Source text ::
——————————

# Light advances, dark recedes



## KmH (May 9, 2010)

Some context for the thread title from wikipedia.org:

Color theory - Wikipedia, the free encyclopedia

The distinction between _warm_ and _cool_ colors has been important since at least the late 18th century but is generally not remarked in modern color science or colorimetry. The contrast seems related to the observed contrast in landscape light, between the "warm" colors associated with daylight or sunset and the "cool" colors associated with a gray or overcast day. Warm colors are often said to be hues from red through yellow, browns and tans included; cool colors are often said to be the hues from blue green through blue violet, most grays included. There is historical disagreement about the colors that anchor the polarity, but 19th century sources put the peak contrast between red orange and greenish blue. This concept is related to the color temperature of "visible light", an important consideration in photography, television and desktop publishing. The determination of whether a color appears warm or cool is relative. Any color can be made to appear warm or cool by its context with other colors.

——————————

Listed records ::
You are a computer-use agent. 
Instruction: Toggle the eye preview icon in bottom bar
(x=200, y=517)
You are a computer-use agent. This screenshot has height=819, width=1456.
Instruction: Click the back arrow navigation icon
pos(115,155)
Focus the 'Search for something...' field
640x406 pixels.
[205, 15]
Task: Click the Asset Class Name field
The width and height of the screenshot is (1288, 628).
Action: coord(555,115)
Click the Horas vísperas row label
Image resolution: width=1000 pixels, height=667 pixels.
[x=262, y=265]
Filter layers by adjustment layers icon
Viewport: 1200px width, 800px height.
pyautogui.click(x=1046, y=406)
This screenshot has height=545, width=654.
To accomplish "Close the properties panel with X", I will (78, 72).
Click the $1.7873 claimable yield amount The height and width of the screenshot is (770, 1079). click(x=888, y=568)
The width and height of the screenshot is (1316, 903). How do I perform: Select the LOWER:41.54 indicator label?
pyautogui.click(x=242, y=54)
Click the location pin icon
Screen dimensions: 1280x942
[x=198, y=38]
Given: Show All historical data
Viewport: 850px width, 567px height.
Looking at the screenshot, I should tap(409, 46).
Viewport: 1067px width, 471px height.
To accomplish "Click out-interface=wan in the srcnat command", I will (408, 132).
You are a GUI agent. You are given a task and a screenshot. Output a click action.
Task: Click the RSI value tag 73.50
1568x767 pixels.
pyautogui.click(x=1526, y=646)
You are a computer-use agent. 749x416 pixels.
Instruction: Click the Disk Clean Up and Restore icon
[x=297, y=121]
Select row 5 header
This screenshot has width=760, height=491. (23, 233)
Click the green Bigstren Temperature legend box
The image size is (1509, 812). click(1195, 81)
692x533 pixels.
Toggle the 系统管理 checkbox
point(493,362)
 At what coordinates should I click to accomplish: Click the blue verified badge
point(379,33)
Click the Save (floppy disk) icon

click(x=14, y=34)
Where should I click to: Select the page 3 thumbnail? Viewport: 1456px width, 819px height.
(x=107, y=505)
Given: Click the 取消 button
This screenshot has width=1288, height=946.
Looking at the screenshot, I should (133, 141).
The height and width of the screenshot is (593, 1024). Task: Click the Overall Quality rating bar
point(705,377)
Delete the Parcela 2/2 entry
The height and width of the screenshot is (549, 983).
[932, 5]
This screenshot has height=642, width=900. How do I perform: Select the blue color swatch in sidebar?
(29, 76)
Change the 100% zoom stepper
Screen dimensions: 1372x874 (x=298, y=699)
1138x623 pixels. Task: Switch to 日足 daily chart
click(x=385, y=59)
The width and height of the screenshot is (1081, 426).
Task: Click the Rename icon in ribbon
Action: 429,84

——————————

Your tasks ::
**a.** In the thread on warm and cool colors, which two colors did 19th century sources place at the peak of the warm–cool contrast?
**b.** Continue the thread on warm and cool colors, picking up after its final sentence.

Results for each task ::
**a.** Red orange and greenish blue.

**b.**
Color theory has ascribed perceptual and psychological effects to this contrast. *Warm colors are said to advance* or appear more active in a painting, *while cool colors tend to recede*; used in interior design or fashion, warm colors are said to arouse or stimulate the viewer, while cool colors calm and relax. Most of these effects, to the extent they are real, can be attributed to the higher saturation and lighter value of warm pigments in contrast to cool pigments. Thus, brown is a dark, unsaturated warm color that few people think of as visually active or psychologically arousing.


----------



## eric-holmes (May 9, 2010)

Just what I needed to read. Thanks.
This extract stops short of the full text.